Extract to read:
+-------+
Latest update April 25th, 2024 12:59 AM
Apr 26, 2017 News
…in quest to reduce incidence of malaria
Between 2014 and 2016 there has been a steady decrease in the incidence of malaria in Guyana.
According to information out of the Ministry of Public Health last year, there were 10,165 confirmed cases of malaria.
But the Ministry of Public Health is working on a strategic tactic that will further help to reduce the numbers.
To help realise this goal, government has allocated $85 million in the 2017 fiscal estimates for the procurement of Long Lasting Insecticide Nets [LLIN] to facilitate the roll out of a mass distribution of these nets.
According to Minister of Public Health, Ms. Volda Lawrence, the mass distribution of nets will be done every three years in Guyana commencing this year. Continuous net distributions will be done at health facilities across this nation.
These distributions, according to the Minister, will be supported with an Information Education and Communications [IEC] campaign in response to the challenge of having limited access to and use of this important malaria prevention tool in the country.
This approach is in keeping with an existing National Strategic Plan 2015-2020 for the malaria programme in Guyana. The Strategic Plan was drafted with the intention of optimising and building upon the lessons learned from previous periods and recent years of programme implementation.
The Strategic Plan, therefore, is one that seeks to lay out the foundation for eliminating the local transmission of the disease in low endemic regions of Guyana. As such, it has outlined as a goal under the Strategic Priority Four, the need to optimise the distribution and use of long lasting insecticide nets in malaria affected communities. The main target areas are Regions One, Seven, Eight and Nine.
Minister Lawrence said that during the course of last year some 10,000 nets were distributed through health facilities across the 10 administrative regions and she is optimistic that this number will be surpassed this year.
Moreover, Minister Lawrence in a message to mark World Malaria Day 2017 said, “We cannot afford to become complacent as persons are still dying of this scourge in our beloved country.” World Malaria Day is observed annually on March 25. This year the theme embraced is ‘A push for prevention’.
+-------+
Source information:
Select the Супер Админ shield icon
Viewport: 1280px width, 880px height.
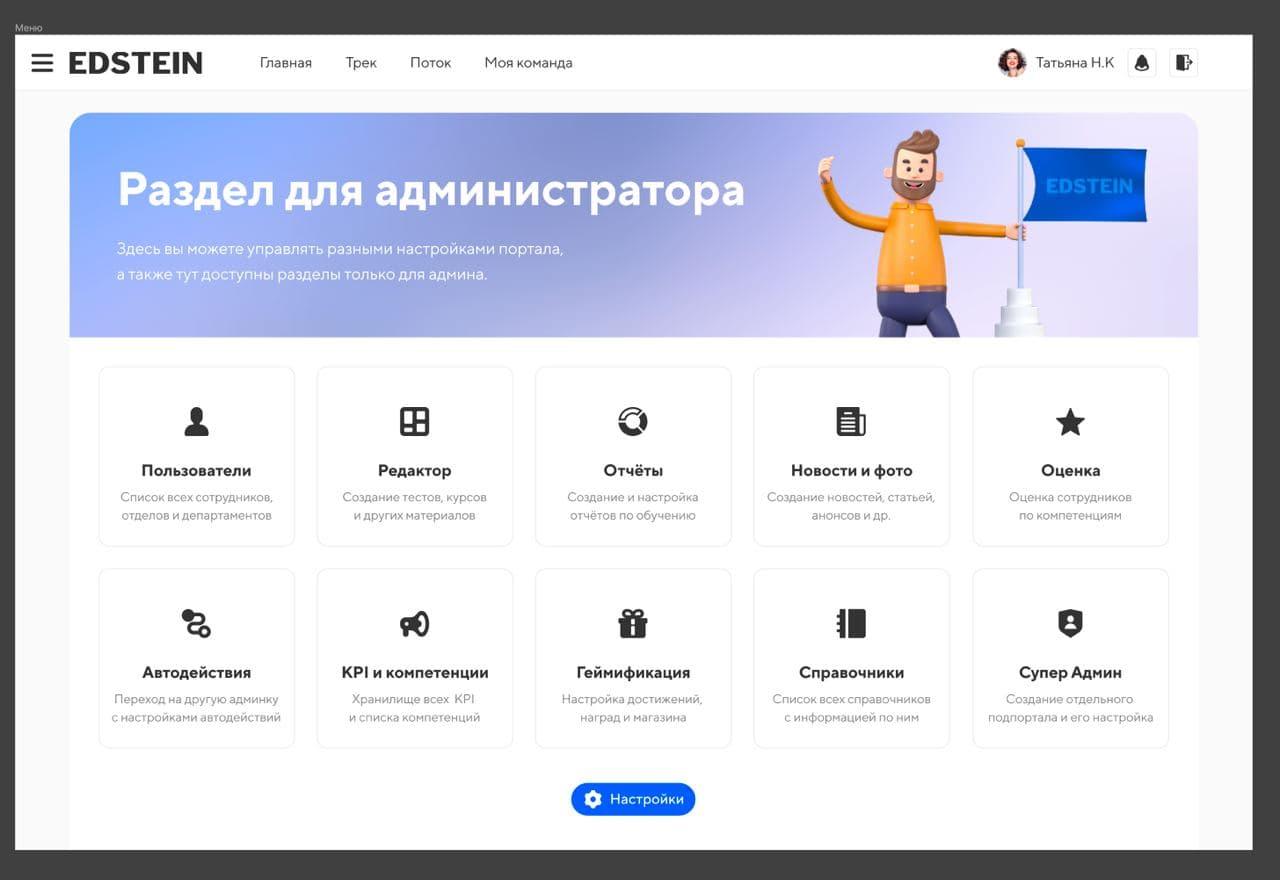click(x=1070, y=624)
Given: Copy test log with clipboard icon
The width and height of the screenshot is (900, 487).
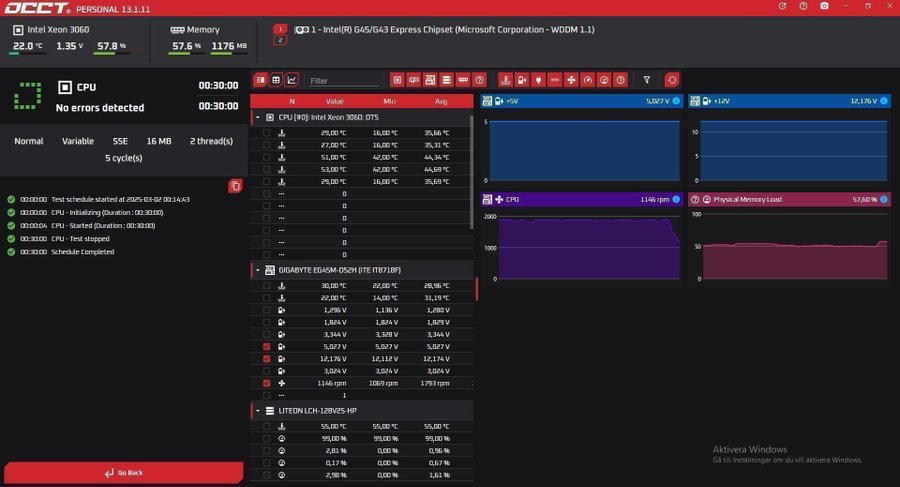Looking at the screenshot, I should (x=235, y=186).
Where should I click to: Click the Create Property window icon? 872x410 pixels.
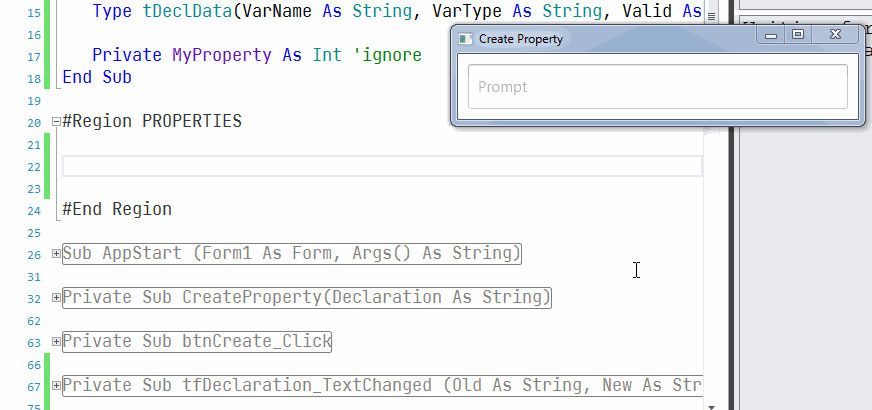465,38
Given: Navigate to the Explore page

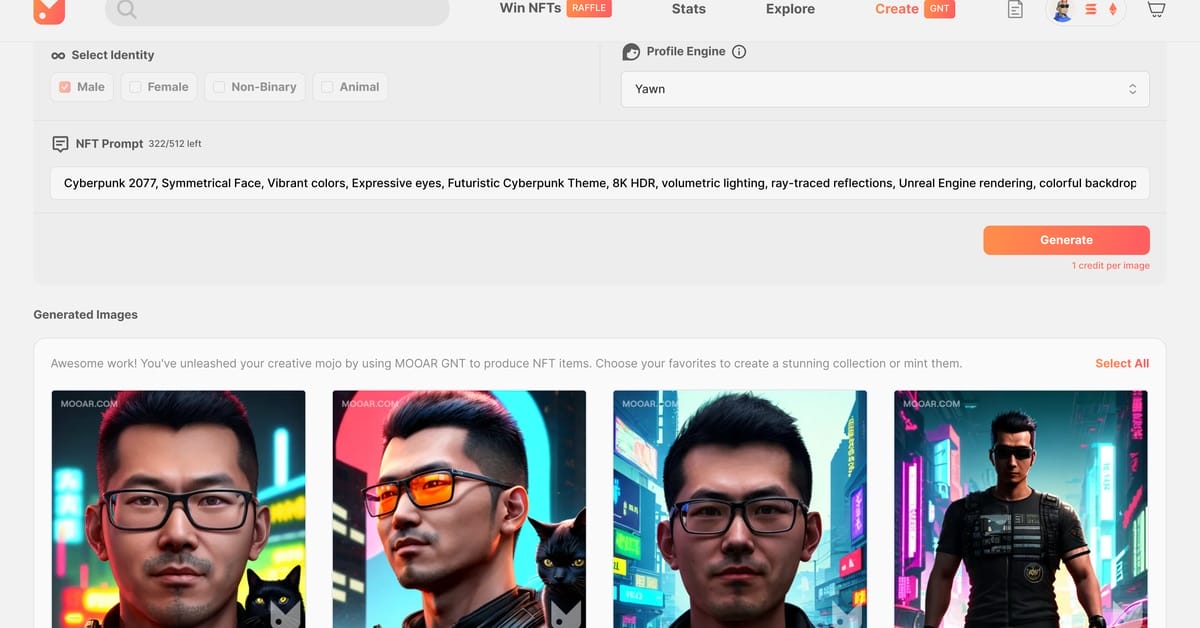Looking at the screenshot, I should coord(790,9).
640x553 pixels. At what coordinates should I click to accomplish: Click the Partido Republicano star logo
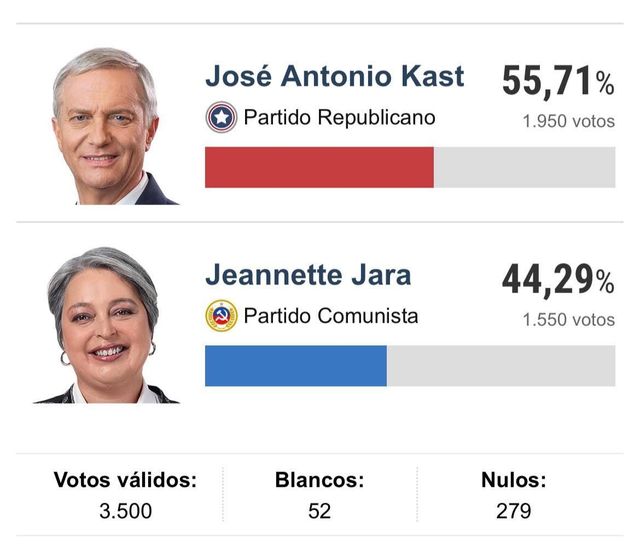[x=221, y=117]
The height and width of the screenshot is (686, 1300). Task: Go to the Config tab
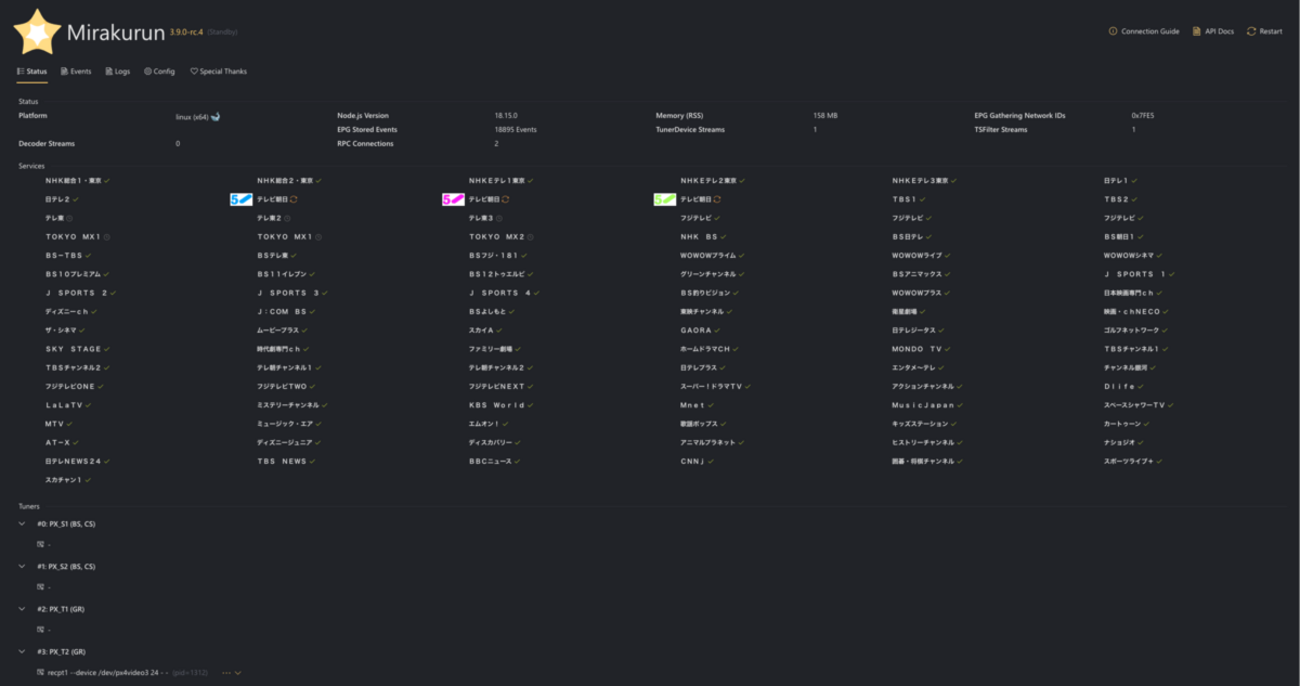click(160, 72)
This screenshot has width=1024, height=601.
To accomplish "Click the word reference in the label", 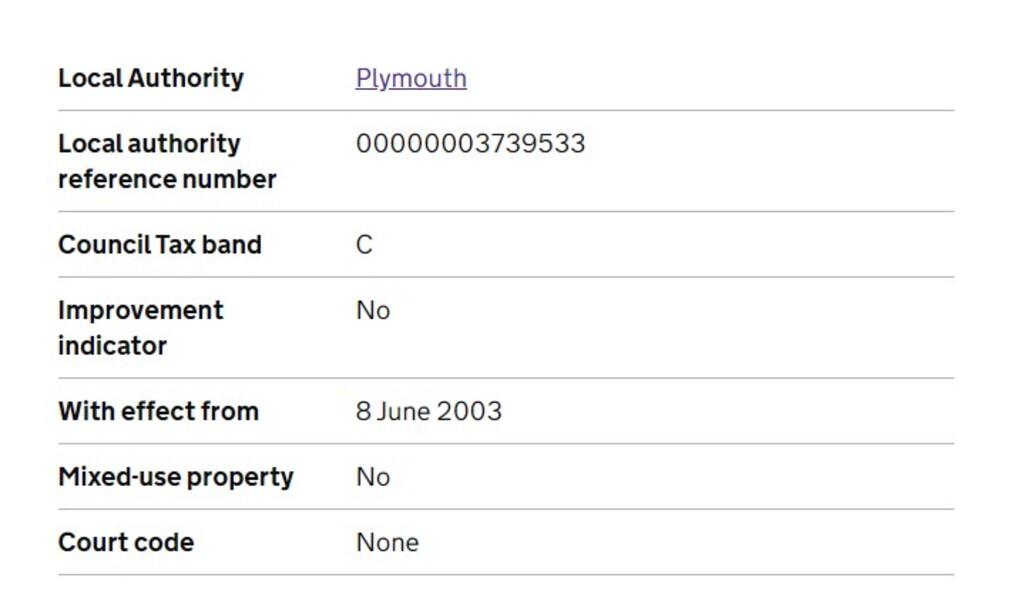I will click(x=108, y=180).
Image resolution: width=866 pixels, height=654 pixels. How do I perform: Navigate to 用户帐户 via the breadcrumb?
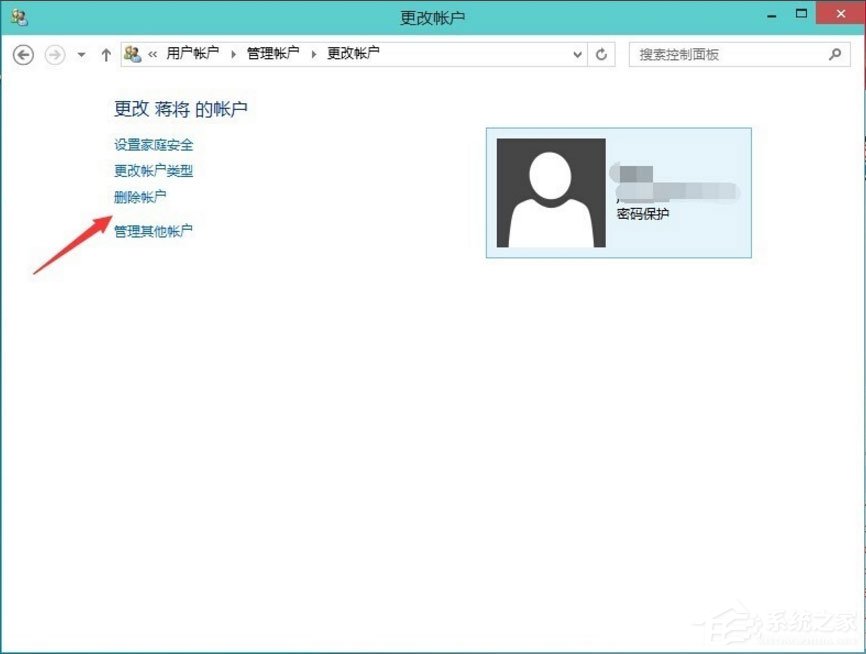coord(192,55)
+-------+
Work instruction:
Write out word for word the part of the article on malaria in Guyana starting with "Latest update April" and going on through "across this nation.".

Answer:
Latest update April 25th, 2024 12:59 AM
Apr 26, 2017 News
…in quest to reduce incidence of malaria
Between 2014 and 2016 there has been a steady decrease in the incidence of malaria in Guyana.
According to information out of the Ministry of Public Health last year, there were 10,165 confirmed cases of malaria.
But the Ministry of Public Health is working on a strategic tactic that will further help to reduce the numbers.
To help realise this goal, government has allocated $85 million in the 2017 fiscal estimates for the procurement of Long Lasting Insecticide Nets [LLIN] to facilitate the roll out of a mass distribution of these nets.
According to Minister of Public Health, Ms. Volda Lawrence, the mass distribution of nets will be done every three years in Guyana commencing this year. Continuous net distributions will be done at health facilities across this nation.